(Pixel coordinate grounding data)
○ ○ ○ ○ ○ ○ ○

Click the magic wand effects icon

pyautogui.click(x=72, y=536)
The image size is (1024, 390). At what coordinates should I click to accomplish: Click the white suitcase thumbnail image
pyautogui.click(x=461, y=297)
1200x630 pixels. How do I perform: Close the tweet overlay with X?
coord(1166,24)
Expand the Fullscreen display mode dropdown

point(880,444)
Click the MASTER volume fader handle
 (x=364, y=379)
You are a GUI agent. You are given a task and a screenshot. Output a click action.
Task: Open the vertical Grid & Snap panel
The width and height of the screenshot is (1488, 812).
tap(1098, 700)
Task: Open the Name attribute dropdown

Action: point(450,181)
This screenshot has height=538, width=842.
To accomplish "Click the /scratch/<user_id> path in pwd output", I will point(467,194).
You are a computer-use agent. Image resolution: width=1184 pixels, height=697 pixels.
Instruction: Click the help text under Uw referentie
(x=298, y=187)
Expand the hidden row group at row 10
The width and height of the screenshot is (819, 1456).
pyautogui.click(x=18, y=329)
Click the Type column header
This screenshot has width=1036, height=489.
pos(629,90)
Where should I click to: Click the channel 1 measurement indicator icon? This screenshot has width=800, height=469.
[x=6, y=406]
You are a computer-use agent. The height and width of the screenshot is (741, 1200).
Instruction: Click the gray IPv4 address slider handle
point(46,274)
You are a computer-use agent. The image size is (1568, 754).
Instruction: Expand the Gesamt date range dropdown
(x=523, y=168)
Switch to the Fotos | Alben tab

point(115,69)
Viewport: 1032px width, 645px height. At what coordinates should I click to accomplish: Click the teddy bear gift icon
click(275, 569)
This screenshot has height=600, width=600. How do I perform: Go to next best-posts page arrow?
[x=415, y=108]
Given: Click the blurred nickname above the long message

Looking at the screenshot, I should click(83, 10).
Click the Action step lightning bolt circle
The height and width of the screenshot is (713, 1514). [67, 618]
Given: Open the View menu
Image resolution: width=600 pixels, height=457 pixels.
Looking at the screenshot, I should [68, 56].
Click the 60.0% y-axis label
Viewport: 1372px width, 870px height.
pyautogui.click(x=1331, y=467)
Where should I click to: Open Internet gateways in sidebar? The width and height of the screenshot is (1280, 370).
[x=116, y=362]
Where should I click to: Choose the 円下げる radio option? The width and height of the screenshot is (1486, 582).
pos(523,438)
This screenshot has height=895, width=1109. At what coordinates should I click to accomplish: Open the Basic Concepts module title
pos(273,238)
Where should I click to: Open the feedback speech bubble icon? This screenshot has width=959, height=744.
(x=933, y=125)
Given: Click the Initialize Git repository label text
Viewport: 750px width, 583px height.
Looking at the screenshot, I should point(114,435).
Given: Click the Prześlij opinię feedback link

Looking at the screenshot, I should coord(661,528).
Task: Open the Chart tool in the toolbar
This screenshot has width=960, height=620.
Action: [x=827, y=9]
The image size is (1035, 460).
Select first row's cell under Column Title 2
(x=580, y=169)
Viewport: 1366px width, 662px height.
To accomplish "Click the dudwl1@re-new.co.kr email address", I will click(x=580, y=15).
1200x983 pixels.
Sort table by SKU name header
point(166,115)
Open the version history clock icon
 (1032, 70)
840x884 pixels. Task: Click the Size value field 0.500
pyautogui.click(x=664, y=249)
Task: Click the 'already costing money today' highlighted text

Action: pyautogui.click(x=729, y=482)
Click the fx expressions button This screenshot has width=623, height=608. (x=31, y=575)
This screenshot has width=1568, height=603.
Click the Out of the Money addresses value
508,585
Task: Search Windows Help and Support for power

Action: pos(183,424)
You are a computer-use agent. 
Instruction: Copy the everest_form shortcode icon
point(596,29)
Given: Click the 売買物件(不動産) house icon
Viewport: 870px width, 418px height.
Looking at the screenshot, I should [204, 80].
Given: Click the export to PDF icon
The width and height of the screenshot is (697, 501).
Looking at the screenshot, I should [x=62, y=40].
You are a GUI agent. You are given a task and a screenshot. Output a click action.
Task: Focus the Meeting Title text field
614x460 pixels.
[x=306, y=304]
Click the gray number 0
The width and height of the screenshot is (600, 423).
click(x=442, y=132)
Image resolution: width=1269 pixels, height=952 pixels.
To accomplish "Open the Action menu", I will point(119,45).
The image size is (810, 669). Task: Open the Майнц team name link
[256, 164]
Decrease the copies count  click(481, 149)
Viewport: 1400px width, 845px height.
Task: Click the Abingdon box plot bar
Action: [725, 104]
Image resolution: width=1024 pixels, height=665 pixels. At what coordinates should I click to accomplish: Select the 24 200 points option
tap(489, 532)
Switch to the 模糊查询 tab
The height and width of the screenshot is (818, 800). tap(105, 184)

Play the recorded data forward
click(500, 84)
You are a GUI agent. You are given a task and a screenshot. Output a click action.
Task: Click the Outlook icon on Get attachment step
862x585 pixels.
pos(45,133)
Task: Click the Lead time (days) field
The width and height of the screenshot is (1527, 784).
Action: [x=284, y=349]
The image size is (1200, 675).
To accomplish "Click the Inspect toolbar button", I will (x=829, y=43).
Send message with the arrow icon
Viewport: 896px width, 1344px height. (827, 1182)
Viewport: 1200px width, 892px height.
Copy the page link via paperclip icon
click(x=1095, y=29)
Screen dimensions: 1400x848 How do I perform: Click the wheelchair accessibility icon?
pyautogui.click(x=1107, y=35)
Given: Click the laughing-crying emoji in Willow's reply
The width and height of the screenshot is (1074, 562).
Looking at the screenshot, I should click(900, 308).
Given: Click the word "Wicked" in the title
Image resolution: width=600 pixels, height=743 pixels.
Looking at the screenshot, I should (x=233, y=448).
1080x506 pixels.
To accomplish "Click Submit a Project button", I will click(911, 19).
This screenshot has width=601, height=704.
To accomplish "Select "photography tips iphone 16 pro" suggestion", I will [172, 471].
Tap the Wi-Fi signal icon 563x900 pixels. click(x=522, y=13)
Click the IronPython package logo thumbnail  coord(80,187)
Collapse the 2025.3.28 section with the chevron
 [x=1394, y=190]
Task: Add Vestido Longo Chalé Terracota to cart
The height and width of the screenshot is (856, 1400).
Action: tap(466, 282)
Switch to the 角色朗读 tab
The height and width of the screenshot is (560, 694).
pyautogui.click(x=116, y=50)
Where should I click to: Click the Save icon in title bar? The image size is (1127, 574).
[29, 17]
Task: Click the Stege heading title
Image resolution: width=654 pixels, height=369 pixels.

○ ○ ○ ○ ○ ○ ○

→ **Task requirements**
Set down no line except those from the one with "The width and height of the screenshot is (1074, 562)." to the last line of the data, inclusive, each exactly as written.

→ **Output for this exercise**
The width and height of the screenshot is (1074, 562).
Looking at the screenshot, I should click(900, 308).
Given: Click the word "Wicked" in the title
Image resolution: width=600 pixels, height=743 pixels.
Looking at the screenshot, I should (x=233, y=448).
1080x506 pixels.
To accomplish "Click Submit a Project button", I will click(911, 19).
This screenshot has width=601, height=704.
To accomplish "Select "photography tips iphone 16 pro" suggestion", I will [172, 471].
Tap the Wi-Fi signal icon 563x900 pixels. click(x=522, y=13)
Click the IronPython package logo thumbnail  coord(80,187)
Collapse the 2025.3.28 section with the chevron
 [x=1394, y=190]
Task: Add Vestido Longo Chalé Terracota to cart
The height and width of the screenshot is (856, 1400).
Action: tap(466, 282)
Switch to the 角色朗读 tab
The height and width of the screenshot is (560, 694).
pyautogui.click(x=116, y=50)
Where should I click to: Click the Save icon in title bar? The image size is (1127, 574).
[29, 17]
Task: Click the Stege heading title
Image resolution: width=654 pixels, height=369 pixels.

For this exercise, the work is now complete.